Défi et solutions possibles

Le patient multimorbide - défi et solutions possibles

Editorial
Édition
2018/06
DOI:
https://doi.org/10.4414/phc-f.2018.01690
Prim Hosp Care Med Int Gen. 2018;18(06):93

Affiliations
Rédacteur en chef; responsable Chronic Care, Institut für Hausarztmedizin, Zurich; Médecin de famille à Zoug

Publié le 21.03.2018

Chère lectrice, cher lecteur,
La multimorbidité est un problème médical qui prend de l’ampleur et représente un défi pour le système de santé et la société. La Société Suisse de Médecine Interne Générale (SSMIG) s’en est saisie et a organisé un symposium à ce sujet fin 2017. Dans numéro spécial, Primary and Hospital Care aborde ce thème sous différents angles, pour ainsi dire de façon interprofessionnelle: ­y sont exposés les points de vue d’un médecin de famille, d’un gériatre et d’une spécialiste en sciences infirmières.
Les patients multimorbides sont de plus en plus fréquents: l’espérance de vie augmente à la faveur du progrès de la médecine et de la prospérité. Les personnes âgées sont de plus en plus nombreuses et avec la vieillesse, les maladies s’accumulent. Au cabinet du médecin de famille, un cinquième des patients âgés de 70 ans est atteint de trois maladies ou plus; cette proportion s’élève à un sur dix dans la population générale. A partir de 80 ans ce sont presque un tiers des patients du médecin de famille et un cinquième des habitants qui sont dans cette situation [1]. Toutefois, le nombre élevé de maladies par patient n’est pas le seul problème. Pensez aux nombreuses interactions des maladies entre elles, aux conflits apparaissant dans le cadre du traitement et à cette complexité presque insaisissable.
Les patients multimorbides décèdent plus précocement, surtout lorsqu’ils reçoivent peu de soutien social. A l’échelle du système de santé, les patients multimorbides sollicitent plus fortement les institutions de santé ambulatoires et stationnaires que le patient moyen, ils sont plus souvent hospitalisés, reçoivent une polypharmacie et génèrent plus de frais.

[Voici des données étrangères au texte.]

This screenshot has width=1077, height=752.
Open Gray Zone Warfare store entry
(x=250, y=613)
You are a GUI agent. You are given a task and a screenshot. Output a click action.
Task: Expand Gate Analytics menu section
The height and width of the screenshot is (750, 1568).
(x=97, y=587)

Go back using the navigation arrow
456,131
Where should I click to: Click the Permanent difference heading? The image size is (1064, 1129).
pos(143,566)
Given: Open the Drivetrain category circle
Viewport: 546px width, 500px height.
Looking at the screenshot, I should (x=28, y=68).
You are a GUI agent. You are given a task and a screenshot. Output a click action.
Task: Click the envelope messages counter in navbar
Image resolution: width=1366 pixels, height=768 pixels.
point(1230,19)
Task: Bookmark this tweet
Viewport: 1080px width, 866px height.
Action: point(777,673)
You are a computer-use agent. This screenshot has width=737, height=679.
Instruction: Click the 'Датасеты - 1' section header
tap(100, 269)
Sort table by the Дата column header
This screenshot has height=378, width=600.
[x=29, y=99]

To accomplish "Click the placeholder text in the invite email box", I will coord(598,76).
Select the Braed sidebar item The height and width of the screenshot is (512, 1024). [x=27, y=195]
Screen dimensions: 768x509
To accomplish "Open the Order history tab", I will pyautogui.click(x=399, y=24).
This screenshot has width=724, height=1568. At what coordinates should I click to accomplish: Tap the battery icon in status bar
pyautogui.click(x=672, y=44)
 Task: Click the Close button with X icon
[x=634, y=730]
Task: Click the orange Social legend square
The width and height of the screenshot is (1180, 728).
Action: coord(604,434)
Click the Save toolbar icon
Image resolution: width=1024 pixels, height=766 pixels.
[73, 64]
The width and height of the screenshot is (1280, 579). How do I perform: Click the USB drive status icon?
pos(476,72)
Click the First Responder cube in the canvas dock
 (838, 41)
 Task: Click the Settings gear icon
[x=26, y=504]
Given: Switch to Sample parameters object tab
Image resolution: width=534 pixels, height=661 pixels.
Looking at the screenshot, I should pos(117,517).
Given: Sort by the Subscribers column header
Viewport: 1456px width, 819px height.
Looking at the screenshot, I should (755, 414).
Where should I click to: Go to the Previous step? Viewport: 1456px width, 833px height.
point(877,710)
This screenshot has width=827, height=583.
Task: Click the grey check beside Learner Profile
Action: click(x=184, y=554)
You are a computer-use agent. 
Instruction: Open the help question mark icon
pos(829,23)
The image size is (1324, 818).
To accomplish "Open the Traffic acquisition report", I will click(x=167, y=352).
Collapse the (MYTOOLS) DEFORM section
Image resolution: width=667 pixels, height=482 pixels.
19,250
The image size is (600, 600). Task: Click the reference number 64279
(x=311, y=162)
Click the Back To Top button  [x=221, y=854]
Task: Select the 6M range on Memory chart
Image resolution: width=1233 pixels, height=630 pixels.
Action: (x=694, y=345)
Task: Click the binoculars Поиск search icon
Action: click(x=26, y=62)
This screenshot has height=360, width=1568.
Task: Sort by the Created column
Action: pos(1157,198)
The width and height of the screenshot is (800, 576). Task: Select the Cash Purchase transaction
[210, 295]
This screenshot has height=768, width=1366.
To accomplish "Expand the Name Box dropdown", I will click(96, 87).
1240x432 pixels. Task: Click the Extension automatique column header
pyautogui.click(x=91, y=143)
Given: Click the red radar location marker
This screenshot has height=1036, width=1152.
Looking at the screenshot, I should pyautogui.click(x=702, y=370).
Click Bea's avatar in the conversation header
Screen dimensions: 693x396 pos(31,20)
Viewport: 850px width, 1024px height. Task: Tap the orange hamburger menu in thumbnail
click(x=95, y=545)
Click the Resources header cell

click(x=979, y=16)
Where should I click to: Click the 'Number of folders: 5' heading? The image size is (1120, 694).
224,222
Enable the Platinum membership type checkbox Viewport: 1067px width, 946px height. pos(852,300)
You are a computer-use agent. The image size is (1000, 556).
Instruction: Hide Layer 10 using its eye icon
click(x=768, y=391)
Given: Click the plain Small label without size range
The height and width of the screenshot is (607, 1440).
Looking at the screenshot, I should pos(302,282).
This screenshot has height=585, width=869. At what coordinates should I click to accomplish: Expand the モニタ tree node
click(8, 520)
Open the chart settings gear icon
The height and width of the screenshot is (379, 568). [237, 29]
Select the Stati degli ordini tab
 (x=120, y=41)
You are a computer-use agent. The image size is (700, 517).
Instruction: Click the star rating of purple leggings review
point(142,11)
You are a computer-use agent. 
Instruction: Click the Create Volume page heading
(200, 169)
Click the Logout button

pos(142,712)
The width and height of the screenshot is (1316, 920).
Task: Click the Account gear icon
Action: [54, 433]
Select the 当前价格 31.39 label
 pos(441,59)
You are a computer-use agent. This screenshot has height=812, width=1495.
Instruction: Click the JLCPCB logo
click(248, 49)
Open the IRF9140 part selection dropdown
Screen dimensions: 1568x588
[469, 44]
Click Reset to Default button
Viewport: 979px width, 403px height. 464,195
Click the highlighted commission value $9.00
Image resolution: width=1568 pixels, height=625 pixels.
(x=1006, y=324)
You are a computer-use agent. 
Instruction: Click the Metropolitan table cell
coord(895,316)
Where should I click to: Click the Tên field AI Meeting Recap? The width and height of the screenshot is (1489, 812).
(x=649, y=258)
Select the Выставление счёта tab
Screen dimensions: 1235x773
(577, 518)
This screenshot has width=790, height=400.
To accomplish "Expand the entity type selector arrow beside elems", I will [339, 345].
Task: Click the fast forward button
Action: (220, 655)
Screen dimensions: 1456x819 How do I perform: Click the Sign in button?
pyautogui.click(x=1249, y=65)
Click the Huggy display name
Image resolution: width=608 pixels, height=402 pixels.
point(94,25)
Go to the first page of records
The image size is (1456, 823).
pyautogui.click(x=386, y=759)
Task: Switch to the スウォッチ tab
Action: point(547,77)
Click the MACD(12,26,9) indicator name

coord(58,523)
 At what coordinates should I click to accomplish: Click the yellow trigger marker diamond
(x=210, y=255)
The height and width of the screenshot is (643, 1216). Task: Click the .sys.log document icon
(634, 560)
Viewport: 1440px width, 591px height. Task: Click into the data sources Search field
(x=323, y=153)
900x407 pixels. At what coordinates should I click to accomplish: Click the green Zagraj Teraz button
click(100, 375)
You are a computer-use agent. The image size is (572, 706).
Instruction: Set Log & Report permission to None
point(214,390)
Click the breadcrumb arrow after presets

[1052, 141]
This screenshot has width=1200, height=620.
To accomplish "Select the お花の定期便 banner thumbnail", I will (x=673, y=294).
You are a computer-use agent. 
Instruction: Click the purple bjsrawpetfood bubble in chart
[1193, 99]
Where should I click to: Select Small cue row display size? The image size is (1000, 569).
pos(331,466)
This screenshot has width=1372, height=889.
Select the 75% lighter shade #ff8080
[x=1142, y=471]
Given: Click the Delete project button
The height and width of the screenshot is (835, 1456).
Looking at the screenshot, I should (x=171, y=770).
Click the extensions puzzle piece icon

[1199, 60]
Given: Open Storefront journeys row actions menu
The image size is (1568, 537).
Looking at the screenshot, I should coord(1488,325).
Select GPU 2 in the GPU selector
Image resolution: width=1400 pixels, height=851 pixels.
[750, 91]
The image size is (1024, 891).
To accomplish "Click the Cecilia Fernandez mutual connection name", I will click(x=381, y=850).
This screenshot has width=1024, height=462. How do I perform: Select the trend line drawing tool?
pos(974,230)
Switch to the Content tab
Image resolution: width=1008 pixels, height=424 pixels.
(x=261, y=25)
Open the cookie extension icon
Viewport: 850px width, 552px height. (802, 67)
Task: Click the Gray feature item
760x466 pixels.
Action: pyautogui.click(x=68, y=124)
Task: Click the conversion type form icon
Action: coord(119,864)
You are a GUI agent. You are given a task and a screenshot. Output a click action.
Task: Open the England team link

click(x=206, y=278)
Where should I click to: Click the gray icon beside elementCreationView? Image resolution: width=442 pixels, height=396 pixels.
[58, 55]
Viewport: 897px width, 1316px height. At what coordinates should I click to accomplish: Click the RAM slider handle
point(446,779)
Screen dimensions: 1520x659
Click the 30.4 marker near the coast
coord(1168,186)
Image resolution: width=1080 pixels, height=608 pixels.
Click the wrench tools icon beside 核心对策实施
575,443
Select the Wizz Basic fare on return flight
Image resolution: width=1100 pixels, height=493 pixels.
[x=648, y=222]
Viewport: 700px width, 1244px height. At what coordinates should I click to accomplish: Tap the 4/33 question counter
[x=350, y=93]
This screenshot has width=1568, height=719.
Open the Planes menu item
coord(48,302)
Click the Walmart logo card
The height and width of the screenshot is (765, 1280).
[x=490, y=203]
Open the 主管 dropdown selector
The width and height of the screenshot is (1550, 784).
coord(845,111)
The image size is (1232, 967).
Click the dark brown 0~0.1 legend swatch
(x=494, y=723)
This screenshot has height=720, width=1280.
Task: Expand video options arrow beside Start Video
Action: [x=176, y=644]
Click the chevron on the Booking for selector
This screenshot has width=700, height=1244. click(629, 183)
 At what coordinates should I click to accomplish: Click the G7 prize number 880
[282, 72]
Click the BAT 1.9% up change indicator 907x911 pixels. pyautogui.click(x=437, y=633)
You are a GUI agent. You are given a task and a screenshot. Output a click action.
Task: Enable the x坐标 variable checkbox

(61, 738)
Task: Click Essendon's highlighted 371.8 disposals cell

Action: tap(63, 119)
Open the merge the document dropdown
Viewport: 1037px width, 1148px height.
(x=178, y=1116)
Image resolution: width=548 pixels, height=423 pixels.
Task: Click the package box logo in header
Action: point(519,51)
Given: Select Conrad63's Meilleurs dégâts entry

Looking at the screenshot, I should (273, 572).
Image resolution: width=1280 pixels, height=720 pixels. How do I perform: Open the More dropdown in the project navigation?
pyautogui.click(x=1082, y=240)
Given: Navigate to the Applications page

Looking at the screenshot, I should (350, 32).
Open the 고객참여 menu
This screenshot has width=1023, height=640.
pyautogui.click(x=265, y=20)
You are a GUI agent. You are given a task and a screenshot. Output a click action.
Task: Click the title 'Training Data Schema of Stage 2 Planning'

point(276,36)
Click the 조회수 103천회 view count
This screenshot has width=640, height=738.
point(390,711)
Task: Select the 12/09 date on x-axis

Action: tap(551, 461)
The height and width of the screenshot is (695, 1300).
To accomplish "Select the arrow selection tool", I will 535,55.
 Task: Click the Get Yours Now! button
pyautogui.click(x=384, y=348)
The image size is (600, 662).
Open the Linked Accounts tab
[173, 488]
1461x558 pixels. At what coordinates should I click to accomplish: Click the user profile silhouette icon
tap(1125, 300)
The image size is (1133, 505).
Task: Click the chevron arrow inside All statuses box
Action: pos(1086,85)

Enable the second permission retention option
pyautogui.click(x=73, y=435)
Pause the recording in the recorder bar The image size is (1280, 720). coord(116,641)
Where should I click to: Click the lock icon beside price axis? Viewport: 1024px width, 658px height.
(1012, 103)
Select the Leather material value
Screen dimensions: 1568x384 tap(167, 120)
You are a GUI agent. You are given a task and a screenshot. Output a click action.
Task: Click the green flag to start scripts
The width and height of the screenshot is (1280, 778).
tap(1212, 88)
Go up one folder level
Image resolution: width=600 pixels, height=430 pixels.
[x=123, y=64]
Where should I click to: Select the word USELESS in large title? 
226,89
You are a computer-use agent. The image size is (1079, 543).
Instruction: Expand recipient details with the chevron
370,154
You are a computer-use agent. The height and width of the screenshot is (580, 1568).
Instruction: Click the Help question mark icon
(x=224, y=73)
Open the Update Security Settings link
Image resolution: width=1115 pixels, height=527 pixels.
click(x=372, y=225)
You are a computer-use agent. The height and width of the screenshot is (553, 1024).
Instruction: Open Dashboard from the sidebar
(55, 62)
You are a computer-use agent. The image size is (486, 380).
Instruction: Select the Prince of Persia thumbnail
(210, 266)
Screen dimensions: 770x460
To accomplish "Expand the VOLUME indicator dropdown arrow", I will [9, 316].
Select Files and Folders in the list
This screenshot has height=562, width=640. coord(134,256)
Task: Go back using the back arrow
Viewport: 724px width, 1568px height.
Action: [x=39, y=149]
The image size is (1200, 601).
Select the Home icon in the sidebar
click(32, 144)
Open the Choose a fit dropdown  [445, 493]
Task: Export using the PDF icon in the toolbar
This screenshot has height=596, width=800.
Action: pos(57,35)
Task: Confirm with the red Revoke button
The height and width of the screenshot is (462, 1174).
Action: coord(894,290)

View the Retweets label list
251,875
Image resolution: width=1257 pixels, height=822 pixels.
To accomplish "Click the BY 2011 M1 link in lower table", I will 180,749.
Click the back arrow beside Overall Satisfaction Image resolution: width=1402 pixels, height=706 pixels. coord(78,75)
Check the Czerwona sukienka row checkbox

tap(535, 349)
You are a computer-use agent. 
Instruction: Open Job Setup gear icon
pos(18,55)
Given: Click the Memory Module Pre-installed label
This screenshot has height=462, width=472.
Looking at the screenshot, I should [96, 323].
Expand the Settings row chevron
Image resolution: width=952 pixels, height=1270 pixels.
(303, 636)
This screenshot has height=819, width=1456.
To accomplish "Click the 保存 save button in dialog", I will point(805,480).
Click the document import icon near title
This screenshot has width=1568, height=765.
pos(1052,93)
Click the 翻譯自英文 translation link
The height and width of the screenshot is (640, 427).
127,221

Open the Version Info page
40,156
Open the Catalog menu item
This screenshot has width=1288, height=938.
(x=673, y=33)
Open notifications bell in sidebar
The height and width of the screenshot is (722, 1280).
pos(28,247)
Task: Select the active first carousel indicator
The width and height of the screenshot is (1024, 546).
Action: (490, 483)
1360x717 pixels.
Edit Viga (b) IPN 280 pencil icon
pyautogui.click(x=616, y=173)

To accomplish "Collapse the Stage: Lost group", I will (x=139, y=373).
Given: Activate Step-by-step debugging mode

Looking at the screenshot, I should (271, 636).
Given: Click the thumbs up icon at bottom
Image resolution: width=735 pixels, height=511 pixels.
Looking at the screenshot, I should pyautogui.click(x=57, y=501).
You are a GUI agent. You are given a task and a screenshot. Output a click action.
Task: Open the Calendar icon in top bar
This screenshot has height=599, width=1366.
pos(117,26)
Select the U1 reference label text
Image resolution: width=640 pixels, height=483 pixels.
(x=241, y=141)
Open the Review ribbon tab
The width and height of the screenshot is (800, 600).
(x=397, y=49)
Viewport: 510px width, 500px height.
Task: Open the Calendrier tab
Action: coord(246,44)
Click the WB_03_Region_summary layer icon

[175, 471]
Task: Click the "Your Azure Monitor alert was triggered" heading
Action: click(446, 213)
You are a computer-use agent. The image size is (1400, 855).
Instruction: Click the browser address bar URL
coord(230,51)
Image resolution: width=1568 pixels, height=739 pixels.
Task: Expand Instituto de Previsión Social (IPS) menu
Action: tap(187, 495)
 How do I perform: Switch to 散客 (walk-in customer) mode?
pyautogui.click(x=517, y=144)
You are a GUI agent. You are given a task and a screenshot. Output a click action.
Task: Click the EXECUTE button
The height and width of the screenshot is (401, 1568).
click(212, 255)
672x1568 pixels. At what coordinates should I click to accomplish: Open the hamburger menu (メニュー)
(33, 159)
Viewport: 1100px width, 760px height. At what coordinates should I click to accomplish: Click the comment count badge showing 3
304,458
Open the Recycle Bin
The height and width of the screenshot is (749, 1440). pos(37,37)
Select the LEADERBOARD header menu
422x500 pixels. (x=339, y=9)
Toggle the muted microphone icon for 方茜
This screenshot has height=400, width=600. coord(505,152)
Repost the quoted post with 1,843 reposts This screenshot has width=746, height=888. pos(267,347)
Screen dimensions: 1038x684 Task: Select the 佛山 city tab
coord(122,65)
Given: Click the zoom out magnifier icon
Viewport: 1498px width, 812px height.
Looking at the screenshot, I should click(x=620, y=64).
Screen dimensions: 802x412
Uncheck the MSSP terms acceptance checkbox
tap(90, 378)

Ils représentent un défi pour notre système de santé, qui est certes considéré comme performant mais reste l’un des plus chers à l’international. La demande de modèles de soins intégrés permettant de prendre en charge les patients multimorbides de façon plus efficace (et donc plus rentable) se fait entendre.
Souvent, la perspective du patient lui-même est oubliée. Le patient multimorbide typique est de sexe ­féminin, âgé, peu mobile voire infirme, limité par ses maladies sur le plan fonctionnel et en permanence accaparé par le traitement de ses affections. Il est accablé par la douleur, abattu, débordé et esseulé. Entre les ­praticiens, il s’agit d’un patient difficile et chronophage pendant les heures de consultation. Malgré tout, ou plutôt a fortiori, il mérite une attention particulière et une prise en charge «familière» (medical home) parmi cette offre de soin au demeurant fractionnée.
Au vu de nos ressources personnelles et temporelles limitées, pouvons-nous nous le permettre? Oui, si nous concevons la prise en charge de façon interprofessionnelle: en tant qu’équipe dans laquelle ce n’est pas seulement le savoir-faire purement médical ou lié aux soins qui est déterminant, mais également le soutien social et organisationnel. Et n’oublions pas les aidants issus de la famille et du cercle d’amis du patient, qui méritent une reconnaissance et un soutien particuliers. Les prestataires de services, les organismes payeurs et les politiques sont maintenant dans l’obligation de ­développer, tester et financer des modèles de prise en charge interprofessionnelle innovants pour les patients multimorbides! Le temps presse, car nous voulons éviter une prise en charge insuffisante de ces ­patients particulièrement vulnérables.
Dr. med. Stefan Neuner-Jehle
MPH, Institut für ­Hausarztmedizin
Pestalozzistrasse 24
CH-8091 Zürich
sneuner[at]bluewin.ch
1 Données issues de la banque de données de médecine de premier recours FIRE (2017) et de l’Observatoire suisse de la santé Obsan (2013).